• **Problem requirements**
Give back all of the data exactly as written.

▽

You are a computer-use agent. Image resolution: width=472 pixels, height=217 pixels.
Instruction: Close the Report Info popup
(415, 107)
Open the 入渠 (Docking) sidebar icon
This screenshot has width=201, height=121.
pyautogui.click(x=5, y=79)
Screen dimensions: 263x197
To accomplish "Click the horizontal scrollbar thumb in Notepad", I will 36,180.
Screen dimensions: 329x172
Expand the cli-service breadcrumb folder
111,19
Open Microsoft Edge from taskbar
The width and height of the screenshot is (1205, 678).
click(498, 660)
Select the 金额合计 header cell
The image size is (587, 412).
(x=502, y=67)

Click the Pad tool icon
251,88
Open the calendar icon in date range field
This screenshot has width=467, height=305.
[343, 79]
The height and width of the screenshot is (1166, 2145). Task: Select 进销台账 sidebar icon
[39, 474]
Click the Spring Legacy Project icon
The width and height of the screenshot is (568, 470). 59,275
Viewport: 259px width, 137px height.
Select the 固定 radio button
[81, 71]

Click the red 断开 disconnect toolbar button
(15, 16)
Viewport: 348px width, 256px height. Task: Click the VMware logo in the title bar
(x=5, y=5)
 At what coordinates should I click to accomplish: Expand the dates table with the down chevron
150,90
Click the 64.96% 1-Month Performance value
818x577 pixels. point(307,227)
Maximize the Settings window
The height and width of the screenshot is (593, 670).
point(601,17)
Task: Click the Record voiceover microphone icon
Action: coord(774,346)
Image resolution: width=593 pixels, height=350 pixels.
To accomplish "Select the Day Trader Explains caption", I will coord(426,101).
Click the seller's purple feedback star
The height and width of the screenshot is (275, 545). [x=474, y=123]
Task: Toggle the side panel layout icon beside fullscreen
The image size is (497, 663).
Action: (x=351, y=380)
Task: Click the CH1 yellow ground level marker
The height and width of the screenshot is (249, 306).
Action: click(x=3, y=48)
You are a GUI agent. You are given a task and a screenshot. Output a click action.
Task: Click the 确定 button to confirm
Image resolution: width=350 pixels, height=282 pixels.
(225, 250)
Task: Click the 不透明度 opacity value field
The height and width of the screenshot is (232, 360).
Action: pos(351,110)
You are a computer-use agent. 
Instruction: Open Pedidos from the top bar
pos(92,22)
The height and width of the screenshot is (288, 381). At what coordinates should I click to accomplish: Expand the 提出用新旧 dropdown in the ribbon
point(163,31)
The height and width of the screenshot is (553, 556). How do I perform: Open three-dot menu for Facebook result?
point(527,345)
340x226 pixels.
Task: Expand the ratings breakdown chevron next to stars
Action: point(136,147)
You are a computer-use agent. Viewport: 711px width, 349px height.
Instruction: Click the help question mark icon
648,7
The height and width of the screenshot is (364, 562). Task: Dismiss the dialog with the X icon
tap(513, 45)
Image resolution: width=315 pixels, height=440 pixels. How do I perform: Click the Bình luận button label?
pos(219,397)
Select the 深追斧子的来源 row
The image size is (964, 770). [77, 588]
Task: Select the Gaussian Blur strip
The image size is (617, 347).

△

• **Exercise response**
You are a computer-use agent. Image resolution: width=472 pixels, height=217 pixels.
Instruction: Close the Report Info popup
(415, 107)
Open the 入渠 (Docking) sidebar icon
This screenshot has width=201, height=121.
pyautogui.click(x=5, y=79)
Screen dimensions: 263x197
To accomplish "Click the horizontal scrollbar thumb in Notepad", I will 36,180.
Screen dimensions: 329x172
Expand the cli-service breadcrumb folder
111,19
Open Microsoft Edge from taskbar
The width and height of the screenshot is (1205, 678).
click(498, 660)
Select the 金额合计 header cell
The image size is (587, 412).
(x=502, y=67)

Click the Pad tool icon
251,88
Open the calendar icon in date range field
This screenshot has width=467, height=305.
[343, 79]
The height and width of the screenshot is (1166, 2145). Task: Select 进销台账 sidebar icon
[39, 474]
Click the Spring Legacy Project icon
The width and height of the screenshot is (568, 470). 59,275
Viewport: 259px width, 137px height.
Select the 固定 radio button
[81, 71]

Click the red 断开 disconnect toolbar button
(15, 16)
Viewport: 348px width, 256px height. Task: Click the VMware logo in the title bar
(x=5, y=5)
 At what coordinates should I click to accomplish: Expand the dates table with the down chevron
150,90
Click the 64.96% 1-Month Performance value
818x577 pixels. point(307,227)
Maximize the Settings window
The height and width of the screenshot is (593, 670).
point(601,17)
Task: Click the Record voiceover microphone icon
Action: coord(774,346)
Image resolution: width=593 pixels, height=350 pixels.
To accomplish "Select the Day Trader Explains caption", I will coord(426,101).
Click the seller's purple feedback star
The height and width of the screenshot is (275, 545). [x=474, y=123]
Task: Toggle the side panel layout icon beside fullscreen
The image size is (497, 663).
Action: (x=351, y=380)
Task: Click the CH1 yellow ground level marker
The height and width of the screenshot is (249, 306).
Action: click(x=3, y=48)
You are a GUI agent. You are given a task and a screenshot. Output a click action.
Task: Click the 确定 button to confirm
Image resolution: width=350 pixels, height=282 pixels.
(225, 250)
Task: Click the 不透明度 opacity value field
The height and width of the screenshot is (232, 360).
Action: pos(351,110)
You are a computer-use agent. 
Instruction: Open Pedidos from the top bar
pos(92,22)
The height and width of the screenshot is (288, 381). At what coordinates should I click to accomplish: Expand the 提出用新旧 dropdown in the ribbon
point(163,31)
The height and width of the screenshot is (553, 556). How do I perform: Open three-dot menu for Facebook result?
point(527,345)
340x226 pixels.
Task: Expand the ratings breakdown chevron next to stars
Action: point(136,147)
You are a computer-use agent. Viewport: 711px width, 349px height.
Instruction: Click the help question mark icon
648,7
The height and width of the screenshot is (364, 562). Task: Dismiss the dialog with the X icon
tap(513, 45)
Image resolution: width=315 pixels, height=440 pixels. How do I perform: Click the Bình luận button label?
pos(219,397)
Select the 深追斧子的来源 row
The image size is (964, 770). [77, 588]
Task: Select the Gaussian Blur strip
The image size is (617, 347).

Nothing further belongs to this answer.